In 2006, A.F.S.K. Hom Tov announced a plan to build a small (1–2 tonne/h) test plant in Haifa before building a full scale production plant at Mishor Rotem.[8][9][10] The company envisioned bringing bitumen 80 kilometres (50 mi) by pipeline from the Ashdod refinery and returning product along the same corridor.[11] However, the plan was not implemented, and Hom Tov subsequently ceased to operate.
In July 2011, Israel Energy Initiatives, a subsidiary of Genie Energy, received a one-year extension of its three year exclusive license to explore oil shale resources on 238 square kilometres (92 sq mi) in Israel's Shfela region.[12][13] The project is suspended. In May 2011, the Russian energy company Inter RAO announced that it had received a license to develop oil shale resources in the Negev desert. The company was said to be planning an oil extraction plant and a 150 MW oil shale-fired power plant.[14][15][16] The license ended on 9 April 2012 and was not renewed.[17]
Other companies having exploration licenses are Rotem Amfert Negev, Alderamin Holdings and Northwood Exploration Israel at the Mishom Rotem region, and Shapir Civil Engineering at the Oron region.[18] Northwood Exploration Israel, owned by the Casella family, operates through limited partnership Rotem Energy. Its license covers about 245 million tonnes of oil shale containing about 135 million barrels (21,500,000 cubic metres) of shale oil. It plans to build a Galoter-type oil extraction plant with annual capacity of 800,000–900,000 barrels (130,000–140,000 cubic metres) of shale oil, and a 15 MW oil shale-fired power plant.[19][20]

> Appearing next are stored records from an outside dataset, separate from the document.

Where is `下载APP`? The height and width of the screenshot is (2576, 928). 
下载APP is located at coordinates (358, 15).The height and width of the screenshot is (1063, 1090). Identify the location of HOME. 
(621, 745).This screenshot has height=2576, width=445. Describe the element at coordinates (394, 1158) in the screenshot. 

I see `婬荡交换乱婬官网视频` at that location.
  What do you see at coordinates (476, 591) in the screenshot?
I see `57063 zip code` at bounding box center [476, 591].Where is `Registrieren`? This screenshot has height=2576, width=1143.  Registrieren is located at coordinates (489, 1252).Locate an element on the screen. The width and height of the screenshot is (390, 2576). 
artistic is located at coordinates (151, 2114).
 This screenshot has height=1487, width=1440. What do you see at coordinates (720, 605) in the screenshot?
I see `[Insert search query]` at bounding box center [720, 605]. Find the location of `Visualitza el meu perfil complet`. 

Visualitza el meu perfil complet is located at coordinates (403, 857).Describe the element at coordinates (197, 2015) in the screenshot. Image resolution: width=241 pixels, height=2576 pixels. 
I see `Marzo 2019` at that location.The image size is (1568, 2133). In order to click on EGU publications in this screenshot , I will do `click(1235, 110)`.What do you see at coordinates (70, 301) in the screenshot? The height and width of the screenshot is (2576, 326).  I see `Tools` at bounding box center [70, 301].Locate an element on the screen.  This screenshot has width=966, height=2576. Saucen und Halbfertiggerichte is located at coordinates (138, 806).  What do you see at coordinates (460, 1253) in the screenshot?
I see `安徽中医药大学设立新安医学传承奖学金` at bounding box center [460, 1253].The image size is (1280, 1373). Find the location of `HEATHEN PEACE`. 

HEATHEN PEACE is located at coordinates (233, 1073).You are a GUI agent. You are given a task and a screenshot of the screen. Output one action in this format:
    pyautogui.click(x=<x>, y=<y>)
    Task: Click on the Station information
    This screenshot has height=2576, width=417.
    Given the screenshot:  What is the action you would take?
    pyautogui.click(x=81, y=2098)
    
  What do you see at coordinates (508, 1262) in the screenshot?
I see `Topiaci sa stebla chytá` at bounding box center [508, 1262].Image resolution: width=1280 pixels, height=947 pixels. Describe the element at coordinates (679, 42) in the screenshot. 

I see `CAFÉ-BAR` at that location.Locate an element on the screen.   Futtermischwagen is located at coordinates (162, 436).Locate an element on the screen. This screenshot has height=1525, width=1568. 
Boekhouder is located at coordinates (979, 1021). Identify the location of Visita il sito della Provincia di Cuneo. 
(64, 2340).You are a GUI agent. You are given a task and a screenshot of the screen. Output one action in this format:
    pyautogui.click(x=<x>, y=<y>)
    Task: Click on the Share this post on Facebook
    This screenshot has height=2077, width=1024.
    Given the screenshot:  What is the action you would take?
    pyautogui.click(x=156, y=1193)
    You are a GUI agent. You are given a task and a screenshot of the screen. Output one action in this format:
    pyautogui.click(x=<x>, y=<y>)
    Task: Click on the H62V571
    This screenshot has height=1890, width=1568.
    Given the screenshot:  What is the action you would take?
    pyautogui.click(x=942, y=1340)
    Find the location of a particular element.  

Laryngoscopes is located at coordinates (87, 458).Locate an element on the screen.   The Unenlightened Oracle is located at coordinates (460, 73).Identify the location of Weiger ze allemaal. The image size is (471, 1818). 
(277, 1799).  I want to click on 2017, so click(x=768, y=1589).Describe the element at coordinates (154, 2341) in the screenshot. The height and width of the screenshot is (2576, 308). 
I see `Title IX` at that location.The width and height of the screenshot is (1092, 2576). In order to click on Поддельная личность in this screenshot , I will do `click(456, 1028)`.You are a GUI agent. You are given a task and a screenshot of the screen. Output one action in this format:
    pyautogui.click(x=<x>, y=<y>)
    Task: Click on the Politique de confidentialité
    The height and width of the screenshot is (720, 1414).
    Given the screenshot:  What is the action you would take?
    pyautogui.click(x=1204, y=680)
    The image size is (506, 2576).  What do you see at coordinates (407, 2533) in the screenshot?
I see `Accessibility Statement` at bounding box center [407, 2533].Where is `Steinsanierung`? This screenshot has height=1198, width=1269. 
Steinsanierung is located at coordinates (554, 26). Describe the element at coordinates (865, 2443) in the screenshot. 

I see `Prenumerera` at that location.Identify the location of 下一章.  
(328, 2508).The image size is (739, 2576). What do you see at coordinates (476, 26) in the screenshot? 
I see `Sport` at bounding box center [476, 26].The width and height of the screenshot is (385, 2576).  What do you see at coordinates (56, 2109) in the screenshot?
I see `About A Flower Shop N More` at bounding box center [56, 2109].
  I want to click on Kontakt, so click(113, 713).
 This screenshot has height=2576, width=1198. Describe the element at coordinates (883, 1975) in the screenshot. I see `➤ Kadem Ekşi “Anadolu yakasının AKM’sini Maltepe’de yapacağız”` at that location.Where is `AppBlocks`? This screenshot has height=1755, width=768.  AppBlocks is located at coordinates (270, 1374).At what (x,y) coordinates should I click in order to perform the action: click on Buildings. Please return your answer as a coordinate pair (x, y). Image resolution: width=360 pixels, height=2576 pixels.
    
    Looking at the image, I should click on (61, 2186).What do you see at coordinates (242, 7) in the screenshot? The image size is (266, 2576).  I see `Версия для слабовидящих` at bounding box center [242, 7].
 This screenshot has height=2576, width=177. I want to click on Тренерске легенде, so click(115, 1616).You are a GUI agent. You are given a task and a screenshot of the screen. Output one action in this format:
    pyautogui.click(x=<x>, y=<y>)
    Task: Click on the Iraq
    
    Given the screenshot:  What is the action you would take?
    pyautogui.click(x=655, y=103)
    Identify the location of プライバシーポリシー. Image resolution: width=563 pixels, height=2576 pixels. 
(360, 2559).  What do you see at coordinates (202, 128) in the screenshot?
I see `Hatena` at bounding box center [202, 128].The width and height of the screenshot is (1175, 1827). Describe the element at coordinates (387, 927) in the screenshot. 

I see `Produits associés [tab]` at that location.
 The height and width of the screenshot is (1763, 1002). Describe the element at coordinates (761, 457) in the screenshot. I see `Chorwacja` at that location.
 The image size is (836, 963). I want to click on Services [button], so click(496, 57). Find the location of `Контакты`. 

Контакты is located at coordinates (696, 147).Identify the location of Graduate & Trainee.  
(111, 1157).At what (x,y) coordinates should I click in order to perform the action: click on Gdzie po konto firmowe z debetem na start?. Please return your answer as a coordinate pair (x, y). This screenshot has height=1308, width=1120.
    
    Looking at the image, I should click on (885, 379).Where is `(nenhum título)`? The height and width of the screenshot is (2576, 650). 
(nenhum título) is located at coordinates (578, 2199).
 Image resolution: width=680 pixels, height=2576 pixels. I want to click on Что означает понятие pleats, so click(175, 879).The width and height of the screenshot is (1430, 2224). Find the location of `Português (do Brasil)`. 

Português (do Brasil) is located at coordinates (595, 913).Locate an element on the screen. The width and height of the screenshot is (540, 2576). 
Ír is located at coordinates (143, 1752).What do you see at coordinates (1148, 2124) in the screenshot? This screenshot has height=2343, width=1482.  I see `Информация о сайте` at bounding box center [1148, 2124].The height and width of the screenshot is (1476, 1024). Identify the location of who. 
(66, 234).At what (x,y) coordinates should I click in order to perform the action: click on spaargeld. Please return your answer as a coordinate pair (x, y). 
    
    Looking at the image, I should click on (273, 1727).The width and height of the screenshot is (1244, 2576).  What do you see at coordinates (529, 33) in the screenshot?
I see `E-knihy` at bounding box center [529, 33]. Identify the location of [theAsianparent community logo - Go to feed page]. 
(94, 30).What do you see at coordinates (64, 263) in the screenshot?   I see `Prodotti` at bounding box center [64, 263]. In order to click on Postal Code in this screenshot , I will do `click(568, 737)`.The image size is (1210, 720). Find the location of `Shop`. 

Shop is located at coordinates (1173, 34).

Oil-shale development in Israel has caused protests among environmental organisations. In 2006, the Israeli-Palestinian NGO Bustan opposed the development by A.F.S.K. Hom Tov due to environmental impact.[21] Since the announcement in 2011 by IEI to develop shale-oil extraction in Israel, these project have been opposed by inhabitants of Adullam who formed Citizens' Committee to Save Adullam, and different environmental organizations and protest groups such as Greenpeace, Israel Union for Environmental Defense, Life and Environment, Society for the Protection of Nature in Israel, and the U.S.-based Green Zionist Alliance.[22][23][24] Main concerns of protesters have been increased greenhouse gas emissions, on-site storage of hazardous materials that could potentially infiltrate ground water, risk of other pollutants, drilling of multiple boreholes and altering the land for decades.[25]